The economic challenging times since 2008 have perhaps done more to eliminate the legal profession than Shakespeare might have imagined. The upside is that smaller firms are standing their ground and providing high-quality legal representation. Smaller firms can often offer corporations technical expertise at a lower cost.
Technology has given smaller firms high-powered weapons to meet the demands and challenges of changing times and laws. Law firms that once occupied high-priced real estate are being pressed into lowering overhead, and corporations are now more interested in results than they are office décor.
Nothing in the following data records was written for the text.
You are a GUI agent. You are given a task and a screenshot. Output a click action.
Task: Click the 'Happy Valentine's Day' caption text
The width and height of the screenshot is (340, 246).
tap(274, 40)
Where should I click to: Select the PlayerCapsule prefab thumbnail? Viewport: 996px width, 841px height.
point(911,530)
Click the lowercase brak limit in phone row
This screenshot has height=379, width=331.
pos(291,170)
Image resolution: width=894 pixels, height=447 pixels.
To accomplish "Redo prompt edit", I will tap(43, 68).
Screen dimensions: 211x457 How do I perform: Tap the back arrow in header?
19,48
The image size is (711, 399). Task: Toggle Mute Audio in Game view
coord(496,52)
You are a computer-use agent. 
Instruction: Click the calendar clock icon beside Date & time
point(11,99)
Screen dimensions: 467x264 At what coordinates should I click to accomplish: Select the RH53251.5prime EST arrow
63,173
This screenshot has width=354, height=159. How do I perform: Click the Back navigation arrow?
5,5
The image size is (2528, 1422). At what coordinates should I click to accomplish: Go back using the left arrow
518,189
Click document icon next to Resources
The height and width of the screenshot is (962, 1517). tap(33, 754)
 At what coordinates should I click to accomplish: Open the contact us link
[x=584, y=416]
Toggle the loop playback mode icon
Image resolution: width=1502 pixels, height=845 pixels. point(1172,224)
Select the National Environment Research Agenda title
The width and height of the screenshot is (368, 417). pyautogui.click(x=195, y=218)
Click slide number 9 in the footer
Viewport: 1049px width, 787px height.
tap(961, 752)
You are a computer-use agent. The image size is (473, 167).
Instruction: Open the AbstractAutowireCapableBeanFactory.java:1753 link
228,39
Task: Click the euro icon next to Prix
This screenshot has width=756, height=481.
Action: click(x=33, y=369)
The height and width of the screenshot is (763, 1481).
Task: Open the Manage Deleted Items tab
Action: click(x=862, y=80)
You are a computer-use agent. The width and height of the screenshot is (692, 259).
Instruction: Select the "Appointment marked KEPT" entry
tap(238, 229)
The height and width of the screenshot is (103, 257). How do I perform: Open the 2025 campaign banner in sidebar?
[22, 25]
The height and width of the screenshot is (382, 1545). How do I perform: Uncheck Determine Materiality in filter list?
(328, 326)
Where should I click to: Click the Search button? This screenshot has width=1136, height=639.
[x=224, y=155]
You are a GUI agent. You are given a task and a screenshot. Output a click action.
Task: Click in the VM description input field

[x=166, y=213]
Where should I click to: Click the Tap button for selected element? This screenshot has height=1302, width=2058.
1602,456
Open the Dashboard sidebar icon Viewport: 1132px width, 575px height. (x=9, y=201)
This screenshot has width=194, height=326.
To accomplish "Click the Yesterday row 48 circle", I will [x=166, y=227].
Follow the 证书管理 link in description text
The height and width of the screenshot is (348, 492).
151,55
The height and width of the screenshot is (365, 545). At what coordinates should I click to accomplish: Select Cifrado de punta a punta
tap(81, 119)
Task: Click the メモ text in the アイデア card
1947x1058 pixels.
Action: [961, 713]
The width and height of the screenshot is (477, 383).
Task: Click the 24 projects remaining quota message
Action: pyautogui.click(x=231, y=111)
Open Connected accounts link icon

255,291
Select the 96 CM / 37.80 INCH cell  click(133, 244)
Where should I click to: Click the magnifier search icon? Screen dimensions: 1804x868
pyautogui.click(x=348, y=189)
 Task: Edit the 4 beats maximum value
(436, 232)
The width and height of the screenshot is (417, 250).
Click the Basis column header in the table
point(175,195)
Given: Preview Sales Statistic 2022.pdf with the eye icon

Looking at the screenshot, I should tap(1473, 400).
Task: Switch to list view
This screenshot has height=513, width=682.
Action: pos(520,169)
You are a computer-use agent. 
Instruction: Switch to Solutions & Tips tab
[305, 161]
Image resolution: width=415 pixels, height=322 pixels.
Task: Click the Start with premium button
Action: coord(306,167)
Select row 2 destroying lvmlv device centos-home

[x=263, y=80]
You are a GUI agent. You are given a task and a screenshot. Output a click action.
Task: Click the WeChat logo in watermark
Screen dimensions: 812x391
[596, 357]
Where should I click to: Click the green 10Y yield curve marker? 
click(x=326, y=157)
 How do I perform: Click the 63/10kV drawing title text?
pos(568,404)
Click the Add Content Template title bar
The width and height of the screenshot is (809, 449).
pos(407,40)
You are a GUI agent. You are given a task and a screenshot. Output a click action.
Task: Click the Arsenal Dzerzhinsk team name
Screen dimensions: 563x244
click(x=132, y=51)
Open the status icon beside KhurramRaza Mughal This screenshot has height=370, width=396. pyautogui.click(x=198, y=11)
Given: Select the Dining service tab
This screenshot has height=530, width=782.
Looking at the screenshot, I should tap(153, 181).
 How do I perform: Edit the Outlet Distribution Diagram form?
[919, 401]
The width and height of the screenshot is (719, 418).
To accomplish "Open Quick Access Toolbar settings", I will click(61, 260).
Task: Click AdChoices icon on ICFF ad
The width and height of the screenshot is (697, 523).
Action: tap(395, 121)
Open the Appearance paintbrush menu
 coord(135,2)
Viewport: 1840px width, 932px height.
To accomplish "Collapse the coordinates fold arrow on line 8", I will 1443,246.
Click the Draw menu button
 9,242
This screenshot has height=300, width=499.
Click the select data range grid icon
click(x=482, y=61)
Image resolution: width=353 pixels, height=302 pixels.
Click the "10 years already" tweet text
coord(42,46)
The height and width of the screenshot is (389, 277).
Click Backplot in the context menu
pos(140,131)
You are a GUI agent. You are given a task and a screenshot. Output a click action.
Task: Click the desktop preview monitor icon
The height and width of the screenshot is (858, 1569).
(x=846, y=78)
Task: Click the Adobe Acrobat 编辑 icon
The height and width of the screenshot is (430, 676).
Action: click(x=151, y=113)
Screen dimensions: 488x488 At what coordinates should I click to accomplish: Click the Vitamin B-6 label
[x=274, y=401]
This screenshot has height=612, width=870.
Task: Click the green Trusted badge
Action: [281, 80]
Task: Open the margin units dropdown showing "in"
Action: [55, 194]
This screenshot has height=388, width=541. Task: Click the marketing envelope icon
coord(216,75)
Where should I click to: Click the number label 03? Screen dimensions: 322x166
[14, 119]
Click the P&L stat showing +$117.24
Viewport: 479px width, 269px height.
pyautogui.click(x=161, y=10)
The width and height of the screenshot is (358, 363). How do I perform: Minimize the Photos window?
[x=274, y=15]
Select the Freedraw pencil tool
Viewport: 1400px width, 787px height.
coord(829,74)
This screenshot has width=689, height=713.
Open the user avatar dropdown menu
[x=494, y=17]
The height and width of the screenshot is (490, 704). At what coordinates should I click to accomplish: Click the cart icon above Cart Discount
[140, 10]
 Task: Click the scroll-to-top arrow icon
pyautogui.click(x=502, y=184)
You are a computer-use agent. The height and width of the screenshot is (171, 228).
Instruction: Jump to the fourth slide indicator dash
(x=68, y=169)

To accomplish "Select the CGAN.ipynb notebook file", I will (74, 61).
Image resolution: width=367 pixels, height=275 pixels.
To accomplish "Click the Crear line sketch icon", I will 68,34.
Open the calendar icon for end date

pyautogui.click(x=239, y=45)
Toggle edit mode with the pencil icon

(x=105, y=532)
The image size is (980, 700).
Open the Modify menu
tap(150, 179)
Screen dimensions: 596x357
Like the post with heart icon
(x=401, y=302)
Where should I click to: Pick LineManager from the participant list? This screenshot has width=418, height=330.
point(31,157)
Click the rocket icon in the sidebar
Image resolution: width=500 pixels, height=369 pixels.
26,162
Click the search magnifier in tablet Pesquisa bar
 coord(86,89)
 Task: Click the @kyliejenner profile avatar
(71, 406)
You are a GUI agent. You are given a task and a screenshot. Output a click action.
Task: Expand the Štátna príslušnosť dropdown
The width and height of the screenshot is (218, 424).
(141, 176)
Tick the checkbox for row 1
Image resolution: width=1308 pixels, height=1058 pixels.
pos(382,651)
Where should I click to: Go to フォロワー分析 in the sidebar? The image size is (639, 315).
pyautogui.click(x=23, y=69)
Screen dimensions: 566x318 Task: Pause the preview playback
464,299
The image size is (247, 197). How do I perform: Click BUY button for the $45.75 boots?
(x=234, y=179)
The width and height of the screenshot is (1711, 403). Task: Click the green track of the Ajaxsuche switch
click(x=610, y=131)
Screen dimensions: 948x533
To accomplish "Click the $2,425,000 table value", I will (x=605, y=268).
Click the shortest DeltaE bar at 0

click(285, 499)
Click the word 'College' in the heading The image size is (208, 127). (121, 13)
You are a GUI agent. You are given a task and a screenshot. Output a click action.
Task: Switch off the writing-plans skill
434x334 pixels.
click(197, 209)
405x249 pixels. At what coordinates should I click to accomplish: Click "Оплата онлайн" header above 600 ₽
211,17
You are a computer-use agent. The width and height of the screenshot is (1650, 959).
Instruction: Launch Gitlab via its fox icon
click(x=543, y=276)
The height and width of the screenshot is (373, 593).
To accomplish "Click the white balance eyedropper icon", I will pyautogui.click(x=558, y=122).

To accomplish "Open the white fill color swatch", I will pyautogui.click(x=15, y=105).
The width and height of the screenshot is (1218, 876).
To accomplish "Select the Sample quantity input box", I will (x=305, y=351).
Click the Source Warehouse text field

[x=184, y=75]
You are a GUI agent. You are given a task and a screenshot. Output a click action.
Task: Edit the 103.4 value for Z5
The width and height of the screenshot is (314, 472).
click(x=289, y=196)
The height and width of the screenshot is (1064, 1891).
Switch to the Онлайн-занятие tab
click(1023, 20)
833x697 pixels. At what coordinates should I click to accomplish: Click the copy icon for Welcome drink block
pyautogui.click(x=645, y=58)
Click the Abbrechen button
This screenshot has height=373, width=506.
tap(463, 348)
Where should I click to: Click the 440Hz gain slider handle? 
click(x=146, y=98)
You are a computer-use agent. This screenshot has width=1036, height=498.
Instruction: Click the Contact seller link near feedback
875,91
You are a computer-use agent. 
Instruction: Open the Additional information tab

Technology has made it possible to scan through millions of pages of discovery documents to identify what is most pertinent through a process of predictive computer coding. Smaller firms need to be more efficient and create greater value for corporate clients in order to overcome the old perception that a fancy office in a prime location means that the legal services will be top-notch.
There has never been as much change in the way lawyers deliver their legal services than in the past several decades that I have been in the field of law in several jurisdictions. Corporations have not only moved out of the big cities, but they also have left their big-city law firms behind. What is important now are the services, and not location from which they are rendered. What is important are promptness and performance, and not pomp and circumstance.
The good news is that the small- to medium-size law firms are here to stay.